Still identical physics:
Skyrunner catches up to the starship, which is going 0.8Z, but doesn't touch it.
Skyrunner flies away. Still the people in the starship see him fly away at Z.
People on earth still see that as 1.8Z, nothing has changed.
Still identical:
Skyrunner goes 0.8Z to catch up to a starship that he's only imagining, that doesn't exist.
Skyrunner flies away. Still at Z.
People on earth still see that as 1.8Z, nothing has changed.
Still identical:
Skyrunner doesn't imagine a starship.
He flies away at Z.
People on earth still see that as 1.8Z, nothing has changed.
Why? Because he can always accelerate up to the velocity that the gas is leaving the NOZZLE. The key number is the velocity of the gas AS MEASURED FROM INSIDE THE ROCKET. Whether or not earth happens to be going by at a million miles per hour doesn't matter.
Kirk Sorensen is one of the few people I know that both worked at a space agency (NASA) and in the terrestrial nuclear power industry (Flibe energy, Teledyne Brown Engineering), says this is a fools errand. While NTR rockets could offer high ISP, they will weight wayyyy too much (too low thrust to weight).

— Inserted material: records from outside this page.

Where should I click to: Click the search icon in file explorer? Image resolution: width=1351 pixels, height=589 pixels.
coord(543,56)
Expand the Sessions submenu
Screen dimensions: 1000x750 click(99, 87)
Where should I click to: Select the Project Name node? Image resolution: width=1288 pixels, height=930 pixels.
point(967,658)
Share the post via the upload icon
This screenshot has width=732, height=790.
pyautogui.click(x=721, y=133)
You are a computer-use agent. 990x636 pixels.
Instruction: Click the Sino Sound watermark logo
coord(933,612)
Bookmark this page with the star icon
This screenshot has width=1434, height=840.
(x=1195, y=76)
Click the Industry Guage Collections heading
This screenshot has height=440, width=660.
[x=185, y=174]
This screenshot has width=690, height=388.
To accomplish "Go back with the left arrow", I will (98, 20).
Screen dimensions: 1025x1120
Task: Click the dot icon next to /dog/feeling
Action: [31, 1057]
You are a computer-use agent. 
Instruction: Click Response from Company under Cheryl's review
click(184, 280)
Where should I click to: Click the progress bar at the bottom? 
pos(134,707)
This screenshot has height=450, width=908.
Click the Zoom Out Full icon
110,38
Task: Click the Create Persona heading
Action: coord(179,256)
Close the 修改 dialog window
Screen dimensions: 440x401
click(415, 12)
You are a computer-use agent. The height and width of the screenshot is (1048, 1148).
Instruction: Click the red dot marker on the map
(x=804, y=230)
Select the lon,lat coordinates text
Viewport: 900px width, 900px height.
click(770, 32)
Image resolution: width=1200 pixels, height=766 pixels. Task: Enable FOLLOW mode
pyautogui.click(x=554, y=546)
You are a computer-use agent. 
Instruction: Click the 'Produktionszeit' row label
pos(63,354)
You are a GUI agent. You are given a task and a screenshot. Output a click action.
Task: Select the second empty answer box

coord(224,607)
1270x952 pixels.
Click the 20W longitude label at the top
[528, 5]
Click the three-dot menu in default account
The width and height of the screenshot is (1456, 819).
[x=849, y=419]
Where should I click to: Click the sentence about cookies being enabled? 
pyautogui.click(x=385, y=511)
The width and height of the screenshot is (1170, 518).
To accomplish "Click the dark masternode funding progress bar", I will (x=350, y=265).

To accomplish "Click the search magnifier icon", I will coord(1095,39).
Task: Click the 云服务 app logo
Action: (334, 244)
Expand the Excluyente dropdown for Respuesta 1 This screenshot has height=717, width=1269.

Plus nuclear reactors can't be scaled down like other rocket engines.
We looked into all deep space propulsion technologies.
Until we have a fairly lightweight nuclear reactor, it's unlikely this will fly (pun intended).
At the very least the nuclear rocket would have to have its final assembly in space, and would consume a lot of monster LEO launches to bring the components up (billions in launch costs even using the cheapest rocket to become available, the Falcon Heavy).